In general, Asian and African countries have a lower prevalence of misinformation, while South Asia and North and South America show a higher prevalence.

And yet, despite its greater prevalence in some countries, COVID-19 misinformation is not concentrated in specific geographical areas, but rather dispersed around the globe, said Al-Zaman, adding that it reached its peak in March 2020, gradually dropping somewhat in subsequent months.

Understanding “information pollution”

According to Al-Zaman, his study looks at the largest amount of COVID-19 misinformation from the highest number of countries and sources to date. It has been quoted widely in the media, including The Times in the U.K. and The Times of India.

“People working on misinformation usually focus on a specific country, not the global context or how other countries are coping with it,” he said.

“We need to understand how social media is used in other cultures and in different political situations,” said Al-Zaman’s thesis adviser, humanities computing expert Geoffrey Rockwell.

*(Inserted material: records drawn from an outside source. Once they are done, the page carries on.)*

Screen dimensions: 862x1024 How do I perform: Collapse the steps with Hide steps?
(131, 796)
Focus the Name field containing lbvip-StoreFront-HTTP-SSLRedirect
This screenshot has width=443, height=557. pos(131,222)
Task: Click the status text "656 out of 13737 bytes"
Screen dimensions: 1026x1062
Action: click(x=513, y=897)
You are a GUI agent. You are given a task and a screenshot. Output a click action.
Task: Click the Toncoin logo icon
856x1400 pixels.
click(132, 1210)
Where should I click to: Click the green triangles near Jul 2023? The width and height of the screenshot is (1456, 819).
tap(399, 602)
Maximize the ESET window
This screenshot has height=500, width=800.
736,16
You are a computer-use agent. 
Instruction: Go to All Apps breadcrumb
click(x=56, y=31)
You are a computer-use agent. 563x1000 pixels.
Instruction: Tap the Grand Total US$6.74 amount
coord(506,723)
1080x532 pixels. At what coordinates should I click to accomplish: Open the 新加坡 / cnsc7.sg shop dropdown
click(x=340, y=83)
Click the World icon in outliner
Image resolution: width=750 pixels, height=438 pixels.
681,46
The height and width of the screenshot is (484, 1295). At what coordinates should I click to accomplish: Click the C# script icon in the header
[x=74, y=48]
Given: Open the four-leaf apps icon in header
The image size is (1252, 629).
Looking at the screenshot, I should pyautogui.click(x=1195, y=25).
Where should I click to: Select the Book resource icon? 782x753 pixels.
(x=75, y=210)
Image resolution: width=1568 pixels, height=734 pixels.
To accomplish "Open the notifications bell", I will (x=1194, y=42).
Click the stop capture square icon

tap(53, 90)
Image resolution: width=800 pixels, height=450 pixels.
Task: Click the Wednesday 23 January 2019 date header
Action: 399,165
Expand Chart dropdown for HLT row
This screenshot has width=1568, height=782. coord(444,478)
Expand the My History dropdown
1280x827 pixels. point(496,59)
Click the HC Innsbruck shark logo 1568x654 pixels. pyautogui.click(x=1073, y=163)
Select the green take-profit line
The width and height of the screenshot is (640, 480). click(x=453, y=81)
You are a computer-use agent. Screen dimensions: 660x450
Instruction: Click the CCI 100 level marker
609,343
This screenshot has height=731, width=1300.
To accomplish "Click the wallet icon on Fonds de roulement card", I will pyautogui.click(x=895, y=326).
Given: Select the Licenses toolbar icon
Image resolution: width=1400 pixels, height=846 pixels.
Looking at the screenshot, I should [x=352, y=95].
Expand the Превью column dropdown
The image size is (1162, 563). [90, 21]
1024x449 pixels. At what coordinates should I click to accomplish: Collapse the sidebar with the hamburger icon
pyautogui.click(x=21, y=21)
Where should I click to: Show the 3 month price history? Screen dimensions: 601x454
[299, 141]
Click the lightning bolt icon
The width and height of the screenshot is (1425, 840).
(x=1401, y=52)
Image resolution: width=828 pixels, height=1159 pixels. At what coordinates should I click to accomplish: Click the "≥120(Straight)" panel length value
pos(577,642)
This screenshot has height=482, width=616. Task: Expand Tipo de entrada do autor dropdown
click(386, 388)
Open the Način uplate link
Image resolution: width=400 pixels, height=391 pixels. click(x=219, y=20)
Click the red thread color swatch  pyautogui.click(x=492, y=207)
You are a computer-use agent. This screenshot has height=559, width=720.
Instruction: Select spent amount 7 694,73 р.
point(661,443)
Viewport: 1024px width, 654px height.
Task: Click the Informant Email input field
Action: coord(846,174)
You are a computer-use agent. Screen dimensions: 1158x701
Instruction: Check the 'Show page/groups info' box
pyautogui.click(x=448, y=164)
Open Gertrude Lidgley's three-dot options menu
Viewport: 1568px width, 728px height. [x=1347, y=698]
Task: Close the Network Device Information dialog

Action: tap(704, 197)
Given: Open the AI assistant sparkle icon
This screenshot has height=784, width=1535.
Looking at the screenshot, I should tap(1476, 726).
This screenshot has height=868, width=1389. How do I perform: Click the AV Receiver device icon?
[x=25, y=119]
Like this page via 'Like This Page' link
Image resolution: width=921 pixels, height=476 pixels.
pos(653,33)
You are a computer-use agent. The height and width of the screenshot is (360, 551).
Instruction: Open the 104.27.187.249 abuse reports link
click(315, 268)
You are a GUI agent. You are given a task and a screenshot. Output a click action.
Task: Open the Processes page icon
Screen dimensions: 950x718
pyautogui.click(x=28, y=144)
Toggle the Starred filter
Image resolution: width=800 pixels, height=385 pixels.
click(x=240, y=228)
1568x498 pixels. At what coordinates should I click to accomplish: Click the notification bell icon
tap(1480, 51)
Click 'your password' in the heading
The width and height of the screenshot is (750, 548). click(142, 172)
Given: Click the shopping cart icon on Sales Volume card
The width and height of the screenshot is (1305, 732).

“Sayeed brings a fresh perspective to understanding our own situation, which we are often tempted to think is all that is happening.”

Al-Zaman’s study is one of a number of articles he has published over the past few years on what he calls “different aspects of information pollution, such as information overload, disinformation, misinformation and misleading information.”

A native of Bangladesh, he has focused much of his research on South Asia. His master’s thesis, part of which is published in the journal Heliyon, examines religious misinformation in Bangladesh.

In that country — as in India and Pakistan — religious misinformation on social media often leads directly to “offline violence and gruesome mob attacks on minorities,” he said.

And while about 64 per cent of consumers worldwide accept misinformation they encounter on social media without any hesitation or doubt, they believe religious misinformation more than any other type, said Al-Zaman.